Au total, ce texte ne se contente pas d’ajouter un droit. Il redessine les contours mêmes du soin. Il substitue à la logique de solidarité une logique d’individualisme radical. Il transforme le médecin, non plus seulement en accompagnant ou en soignant, mais en opérateur d’un acte létal. Il isole la personne vulnérable au lieu de la relier. Il prétend lui offrir un choix, mais c’est un choix tragiquement marqué par la solitude, la fatigue, la peur de peser. Et pourtant, les données sont claires : 3 % des personnes entrant en soins palliatifs demandent à mourir.
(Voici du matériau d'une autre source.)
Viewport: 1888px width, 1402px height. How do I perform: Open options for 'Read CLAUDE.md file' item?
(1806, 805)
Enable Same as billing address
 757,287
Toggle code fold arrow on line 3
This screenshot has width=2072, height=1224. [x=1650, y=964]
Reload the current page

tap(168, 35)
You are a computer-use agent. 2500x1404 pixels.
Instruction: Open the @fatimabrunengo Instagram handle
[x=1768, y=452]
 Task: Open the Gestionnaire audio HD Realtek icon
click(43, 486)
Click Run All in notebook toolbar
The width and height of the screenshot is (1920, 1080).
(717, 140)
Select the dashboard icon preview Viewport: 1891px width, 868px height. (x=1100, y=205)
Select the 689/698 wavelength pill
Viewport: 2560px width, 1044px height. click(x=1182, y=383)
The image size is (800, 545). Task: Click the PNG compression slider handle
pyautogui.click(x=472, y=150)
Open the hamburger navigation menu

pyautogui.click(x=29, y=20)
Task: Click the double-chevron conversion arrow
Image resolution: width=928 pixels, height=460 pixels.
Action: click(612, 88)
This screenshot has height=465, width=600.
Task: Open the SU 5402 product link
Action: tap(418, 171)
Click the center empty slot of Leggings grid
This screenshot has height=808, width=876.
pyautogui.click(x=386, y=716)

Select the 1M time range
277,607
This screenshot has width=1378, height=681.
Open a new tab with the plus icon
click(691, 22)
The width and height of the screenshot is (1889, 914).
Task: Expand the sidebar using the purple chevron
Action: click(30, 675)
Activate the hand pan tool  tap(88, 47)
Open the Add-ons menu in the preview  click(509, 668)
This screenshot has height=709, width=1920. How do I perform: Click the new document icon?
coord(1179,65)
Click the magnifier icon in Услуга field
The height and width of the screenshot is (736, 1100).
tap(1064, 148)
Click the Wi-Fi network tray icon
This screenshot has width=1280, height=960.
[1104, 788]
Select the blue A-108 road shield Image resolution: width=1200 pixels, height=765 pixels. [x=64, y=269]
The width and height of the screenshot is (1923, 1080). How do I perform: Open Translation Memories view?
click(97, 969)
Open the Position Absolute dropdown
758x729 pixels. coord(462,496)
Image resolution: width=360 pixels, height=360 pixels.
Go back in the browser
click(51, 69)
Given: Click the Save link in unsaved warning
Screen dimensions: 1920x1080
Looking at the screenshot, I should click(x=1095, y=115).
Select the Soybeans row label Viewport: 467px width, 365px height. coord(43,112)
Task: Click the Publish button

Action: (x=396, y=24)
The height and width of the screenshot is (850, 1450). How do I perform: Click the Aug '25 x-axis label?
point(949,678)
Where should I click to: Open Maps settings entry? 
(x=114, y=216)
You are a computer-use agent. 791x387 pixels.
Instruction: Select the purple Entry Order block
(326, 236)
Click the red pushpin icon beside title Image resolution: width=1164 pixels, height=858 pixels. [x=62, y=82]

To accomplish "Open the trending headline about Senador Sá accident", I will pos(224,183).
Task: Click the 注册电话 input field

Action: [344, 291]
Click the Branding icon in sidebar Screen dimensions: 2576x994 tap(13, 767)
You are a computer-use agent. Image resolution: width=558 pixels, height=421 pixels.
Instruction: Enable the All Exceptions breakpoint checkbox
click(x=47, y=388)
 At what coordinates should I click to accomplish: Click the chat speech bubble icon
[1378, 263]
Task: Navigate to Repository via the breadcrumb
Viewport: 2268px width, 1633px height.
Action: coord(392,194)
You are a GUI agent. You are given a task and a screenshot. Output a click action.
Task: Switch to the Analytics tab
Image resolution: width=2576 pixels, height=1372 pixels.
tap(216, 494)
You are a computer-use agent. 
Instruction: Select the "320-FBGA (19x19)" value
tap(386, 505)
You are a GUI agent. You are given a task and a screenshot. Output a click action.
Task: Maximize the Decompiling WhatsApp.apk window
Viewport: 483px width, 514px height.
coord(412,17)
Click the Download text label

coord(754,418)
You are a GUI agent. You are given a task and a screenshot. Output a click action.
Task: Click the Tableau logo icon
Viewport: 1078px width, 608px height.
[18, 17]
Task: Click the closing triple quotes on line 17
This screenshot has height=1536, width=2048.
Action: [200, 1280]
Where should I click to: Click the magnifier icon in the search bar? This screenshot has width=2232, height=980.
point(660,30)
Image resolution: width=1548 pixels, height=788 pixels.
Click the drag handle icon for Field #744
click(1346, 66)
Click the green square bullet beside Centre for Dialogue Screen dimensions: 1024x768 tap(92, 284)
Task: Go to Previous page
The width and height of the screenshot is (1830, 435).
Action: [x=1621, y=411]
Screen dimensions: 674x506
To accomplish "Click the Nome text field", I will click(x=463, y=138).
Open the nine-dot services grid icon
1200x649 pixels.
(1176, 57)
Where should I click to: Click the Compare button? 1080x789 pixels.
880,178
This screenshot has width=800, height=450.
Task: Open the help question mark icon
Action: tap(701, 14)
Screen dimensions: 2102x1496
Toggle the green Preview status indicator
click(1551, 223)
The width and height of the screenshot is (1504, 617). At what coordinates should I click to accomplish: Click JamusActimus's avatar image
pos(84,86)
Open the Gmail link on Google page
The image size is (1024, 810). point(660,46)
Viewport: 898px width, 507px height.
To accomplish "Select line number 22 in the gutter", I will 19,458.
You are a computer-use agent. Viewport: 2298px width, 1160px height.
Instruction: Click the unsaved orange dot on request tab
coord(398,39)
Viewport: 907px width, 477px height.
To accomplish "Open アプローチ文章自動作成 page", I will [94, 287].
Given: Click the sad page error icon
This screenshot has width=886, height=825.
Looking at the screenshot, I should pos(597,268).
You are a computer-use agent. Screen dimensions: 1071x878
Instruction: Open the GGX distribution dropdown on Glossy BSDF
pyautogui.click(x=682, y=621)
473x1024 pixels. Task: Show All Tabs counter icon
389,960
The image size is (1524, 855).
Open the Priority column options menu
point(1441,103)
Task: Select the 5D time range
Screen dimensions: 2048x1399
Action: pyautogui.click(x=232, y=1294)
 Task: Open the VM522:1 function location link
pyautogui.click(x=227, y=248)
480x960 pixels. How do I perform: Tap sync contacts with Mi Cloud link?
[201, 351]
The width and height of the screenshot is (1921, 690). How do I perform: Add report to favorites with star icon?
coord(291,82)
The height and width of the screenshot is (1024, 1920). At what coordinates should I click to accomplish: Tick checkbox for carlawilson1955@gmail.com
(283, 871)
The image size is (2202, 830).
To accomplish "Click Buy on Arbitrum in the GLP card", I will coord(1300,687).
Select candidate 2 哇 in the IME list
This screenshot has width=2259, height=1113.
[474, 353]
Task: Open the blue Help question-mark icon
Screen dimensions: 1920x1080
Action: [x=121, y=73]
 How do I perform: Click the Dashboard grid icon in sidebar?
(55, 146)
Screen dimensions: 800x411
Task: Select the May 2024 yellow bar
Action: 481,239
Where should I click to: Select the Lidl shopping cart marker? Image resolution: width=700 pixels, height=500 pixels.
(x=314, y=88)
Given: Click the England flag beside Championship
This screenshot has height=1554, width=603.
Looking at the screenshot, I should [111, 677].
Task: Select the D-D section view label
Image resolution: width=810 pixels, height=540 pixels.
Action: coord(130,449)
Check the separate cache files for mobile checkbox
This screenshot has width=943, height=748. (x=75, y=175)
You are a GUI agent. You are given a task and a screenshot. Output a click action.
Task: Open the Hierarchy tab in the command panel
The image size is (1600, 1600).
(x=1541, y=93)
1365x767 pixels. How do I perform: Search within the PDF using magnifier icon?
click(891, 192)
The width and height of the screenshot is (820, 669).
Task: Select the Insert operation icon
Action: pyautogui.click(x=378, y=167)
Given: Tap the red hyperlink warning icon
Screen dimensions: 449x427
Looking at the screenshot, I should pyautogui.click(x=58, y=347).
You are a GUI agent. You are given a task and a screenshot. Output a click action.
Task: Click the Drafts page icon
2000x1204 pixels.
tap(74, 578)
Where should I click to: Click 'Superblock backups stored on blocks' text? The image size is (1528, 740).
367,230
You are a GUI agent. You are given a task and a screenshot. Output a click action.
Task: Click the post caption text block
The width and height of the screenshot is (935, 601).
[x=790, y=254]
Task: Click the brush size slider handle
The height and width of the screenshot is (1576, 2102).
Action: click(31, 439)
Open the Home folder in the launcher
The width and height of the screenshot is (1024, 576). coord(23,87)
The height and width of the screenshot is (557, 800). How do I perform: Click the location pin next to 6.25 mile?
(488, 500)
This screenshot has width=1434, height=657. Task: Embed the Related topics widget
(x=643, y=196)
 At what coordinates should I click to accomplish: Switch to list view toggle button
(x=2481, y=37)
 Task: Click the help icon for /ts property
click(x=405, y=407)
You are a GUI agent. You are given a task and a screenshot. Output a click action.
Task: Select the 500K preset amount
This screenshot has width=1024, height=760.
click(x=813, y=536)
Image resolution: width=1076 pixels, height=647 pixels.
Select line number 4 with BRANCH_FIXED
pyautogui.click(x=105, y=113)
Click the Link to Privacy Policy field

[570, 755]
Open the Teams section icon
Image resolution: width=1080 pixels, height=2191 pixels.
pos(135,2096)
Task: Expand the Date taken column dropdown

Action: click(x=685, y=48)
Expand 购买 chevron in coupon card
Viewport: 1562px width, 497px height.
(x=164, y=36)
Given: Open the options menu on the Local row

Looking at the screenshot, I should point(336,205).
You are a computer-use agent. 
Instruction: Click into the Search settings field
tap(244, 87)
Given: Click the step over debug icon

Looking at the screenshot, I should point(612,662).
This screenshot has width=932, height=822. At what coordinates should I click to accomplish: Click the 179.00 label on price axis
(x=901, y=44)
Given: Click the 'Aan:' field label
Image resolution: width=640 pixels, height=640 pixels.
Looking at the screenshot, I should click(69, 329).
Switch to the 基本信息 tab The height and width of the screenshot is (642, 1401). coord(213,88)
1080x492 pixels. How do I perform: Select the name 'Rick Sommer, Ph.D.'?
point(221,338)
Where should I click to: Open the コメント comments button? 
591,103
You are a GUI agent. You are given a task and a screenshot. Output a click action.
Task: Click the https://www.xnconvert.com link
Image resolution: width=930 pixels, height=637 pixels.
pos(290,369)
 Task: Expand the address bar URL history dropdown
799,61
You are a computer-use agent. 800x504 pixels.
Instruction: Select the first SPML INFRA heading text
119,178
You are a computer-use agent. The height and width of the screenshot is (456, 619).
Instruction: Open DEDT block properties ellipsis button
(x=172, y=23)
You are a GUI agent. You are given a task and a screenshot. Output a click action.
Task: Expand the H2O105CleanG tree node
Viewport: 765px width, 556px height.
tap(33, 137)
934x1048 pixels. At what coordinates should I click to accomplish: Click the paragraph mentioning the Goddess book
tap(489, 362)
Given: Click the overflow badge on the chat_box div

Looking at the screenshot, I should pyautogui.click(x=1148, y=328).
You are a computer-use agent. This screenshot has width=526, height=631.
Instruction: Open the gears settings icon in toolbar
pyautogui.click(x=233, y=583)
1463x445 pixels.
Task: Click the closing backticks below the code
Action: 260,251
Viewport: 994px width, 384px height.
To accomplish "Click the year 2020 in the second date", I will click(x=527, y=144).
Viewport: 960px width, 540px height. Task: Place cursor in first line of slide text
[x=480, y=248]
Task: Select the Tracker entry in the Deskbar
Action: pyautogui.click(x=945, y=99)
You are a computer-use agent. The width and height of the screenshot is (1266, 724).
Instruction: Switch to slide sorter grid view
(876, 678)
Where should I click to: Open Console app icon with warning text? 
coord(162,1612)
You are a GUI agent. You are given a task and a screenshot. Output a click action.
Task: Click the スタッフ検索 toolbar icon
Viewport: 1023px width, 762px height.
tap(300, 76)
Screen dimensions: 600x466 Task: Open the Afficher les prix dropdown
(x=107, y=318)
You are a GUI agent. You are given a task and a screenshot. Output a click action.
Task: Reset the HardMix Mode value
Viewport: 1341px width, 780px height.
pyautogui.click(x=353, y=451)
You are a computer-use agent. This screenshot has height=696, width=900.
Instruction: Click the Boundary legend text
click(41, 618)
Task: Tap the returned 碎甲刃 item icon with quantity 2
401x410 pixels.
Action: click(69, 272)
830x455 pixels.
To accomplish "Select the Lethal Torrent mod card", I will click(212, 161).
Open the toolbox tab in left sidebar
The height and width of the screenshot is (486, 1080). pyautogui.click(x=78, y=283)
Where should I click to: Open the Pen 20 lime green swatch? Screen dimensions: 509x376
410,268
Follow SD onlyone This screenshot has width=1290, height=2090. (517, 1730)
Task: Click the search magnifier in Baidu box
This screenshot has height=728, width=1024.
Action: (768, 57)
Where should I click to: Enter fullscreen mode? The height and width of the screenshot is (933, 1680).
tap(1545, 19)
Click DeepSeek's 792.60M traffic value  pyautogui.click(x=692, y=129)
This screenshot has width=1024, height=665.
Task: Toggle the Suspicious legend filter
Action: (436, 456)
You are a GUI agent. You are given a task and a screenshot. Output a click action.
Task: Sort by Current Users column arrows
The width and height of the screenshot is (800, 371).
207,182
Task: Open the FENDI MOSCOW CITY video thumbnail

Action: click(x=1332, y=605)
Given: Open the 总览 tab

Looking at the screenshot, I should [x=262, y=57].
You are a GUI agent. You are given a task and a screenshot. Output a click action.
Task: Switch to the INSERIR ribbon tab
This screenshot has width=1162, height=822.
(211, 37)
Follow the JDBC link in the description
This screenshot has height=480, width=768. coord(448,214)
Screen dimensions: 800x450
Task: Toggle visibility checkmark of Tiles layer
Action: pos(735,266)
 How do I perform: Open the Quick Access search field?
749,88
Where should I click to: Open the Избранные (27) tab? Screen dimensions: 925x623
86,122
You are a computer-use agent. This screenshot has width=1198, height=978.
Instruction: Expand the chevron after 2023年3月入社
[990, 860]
Au bout de 7 jours, cette proportion tombe à 0,05 %. La demande de mort est un cri face à l’abandon, à la solitude. Ce cri ne mérite pas une seringue, mais une présence.
La suite du processus parlementaire reste ouverte. Le Sénat peut encore amender ou rejeter ce texte. Et une deuxième lecture est prévue à l’Assemblée nationale comme au Sénat. Le débat est donc loin d’être clos. Plus que jamais, il importe que les citoyens, les familles, les soignants, les parlementaires prennent conscience de ce que cette loi engage : non seulement un changement législatif, mais un bouleversement anthropologique.